Question

Simplify each exponential expression. Assume that variables represent nonzero real numbers.$$\frac{\left(6 y^{4}\right)^{3}}{y^{-5}}$$

Answer

**step1** Understanding the problem

The given problem is to simplify the exponential expression $$\frac{\left(6 y^{4}\right)^{3}}{y^{-5}}$$. This requires applying the rules of exponents.

**step2** Simplifying the numerator using the power of a product rule

First, we focus on simplifying the numerator, which is $$(6 y^{4})^{3}$$. According to the power of a product rule, which states that $$(ab)^n = a^n b^n$$, we can distribute the exponent 3 to both the number 6 and the term $$y^4$$.
So, $$(6 y^{4})^{3} = 6^{3} \times (y^{4})^{3}$$.
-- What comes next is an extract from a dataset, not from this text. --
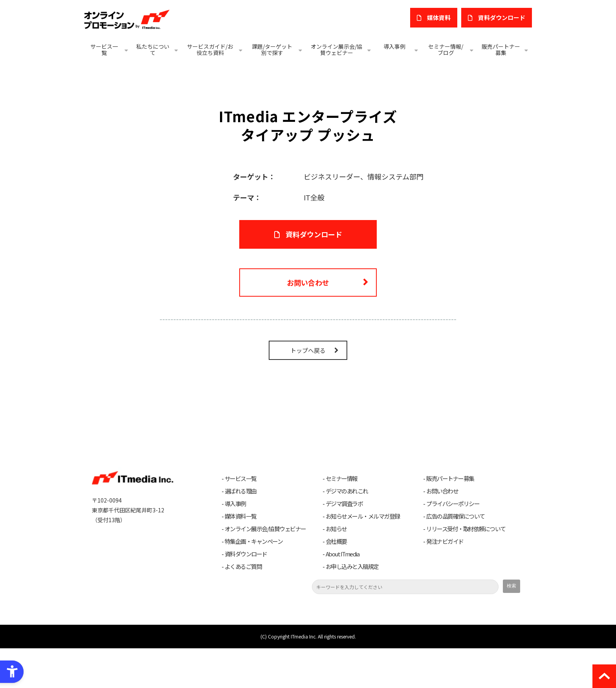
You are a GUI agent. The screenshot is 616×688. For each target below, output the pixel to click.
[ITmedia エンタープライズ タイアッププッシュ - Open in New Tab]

**step3** Calculating the numerical part of the numerator

Next, we calculate the value of $$6^{3}$$.
$$6^{3} = 6 \times 6 \times 6 = 36 \times 6 = 216$$.

**step4** Simplifying the variable part of the numerator using the power of a power rule

Now, we simplify the variable part of the numerator, $$(y^{4})^{3}$$. According to the power of a power rule, which states that $$(a^m)^n = a^{mn}$$, we multiply the exponents.
So, $$(y^{4})^{3} = y^{4 \times 3} = y^{12}$$.
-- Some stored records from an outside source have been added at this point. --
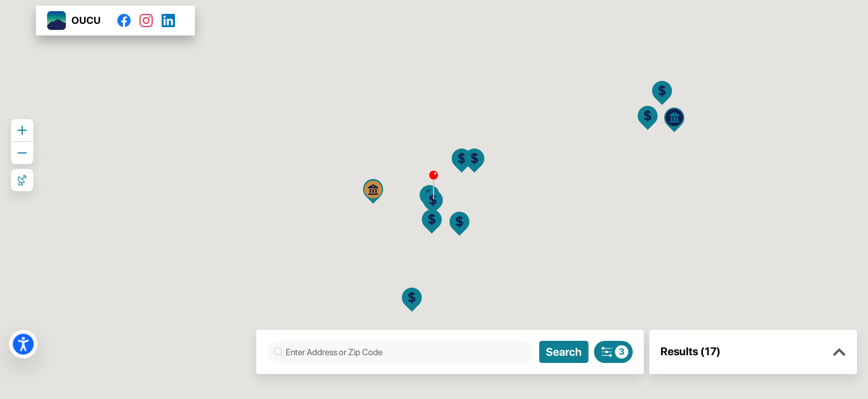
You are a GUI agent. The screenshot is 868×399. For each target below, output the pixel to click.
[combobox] (406, 352)
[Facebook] (128, 21)
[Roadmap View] (22, 180)
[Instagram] (151, 21)
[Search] (564, 352)
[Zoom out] (22, 153)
**step5** Combining the simplified numerator

By combining the simplified numerical part and the simplified variable part, the numerator becomes $$216 y^{12}$$.
At this point, the expression can be written as $$\frac{216 y^{12}}{y^{-5}}$$.

**step6** Simplifying the expression using the division rule of exponents

Now we address the division. We have terms with the same base 'y' in the numerator and denominator. According to the division rule of exponents, which states that $$\frac{a^m}{a^n} = a^{m-n}$$, we subtract the exponent in the denominator from the exponent in the numerator.
For the variable 'y', we have $$y^{12}$$ in the numerator and $$y^{-5}$$ in the denominator.
So, the variable part simplifies to $$y^{12 - (-5)}$$.
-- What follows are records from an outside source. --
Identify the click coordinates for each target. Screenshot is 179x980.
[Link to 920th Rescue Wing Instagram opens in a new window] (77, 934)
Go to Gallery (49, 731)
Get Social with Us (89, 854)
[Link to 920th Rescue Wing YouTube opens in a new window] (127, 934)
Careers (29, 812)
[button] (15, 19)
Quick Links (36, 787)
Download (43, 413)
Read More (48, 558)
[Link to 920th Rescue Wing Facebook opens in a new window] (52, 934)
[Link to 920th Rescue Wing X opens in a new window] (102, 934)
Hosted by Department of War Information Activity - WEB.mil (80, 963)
**step7** Performing the subtraction of exponents

We perform the subtraction in the exponent: $$12 - (-5) = 12 + 5 = 17$$.
Therefore, the variable part simplifies to $$y^{17}$$.

**step8** Stating the final simplified expression

Combining the numerical part from step 3 and the simplified variable part from step 7, the final simplified expression is $$216 y^{17}$$.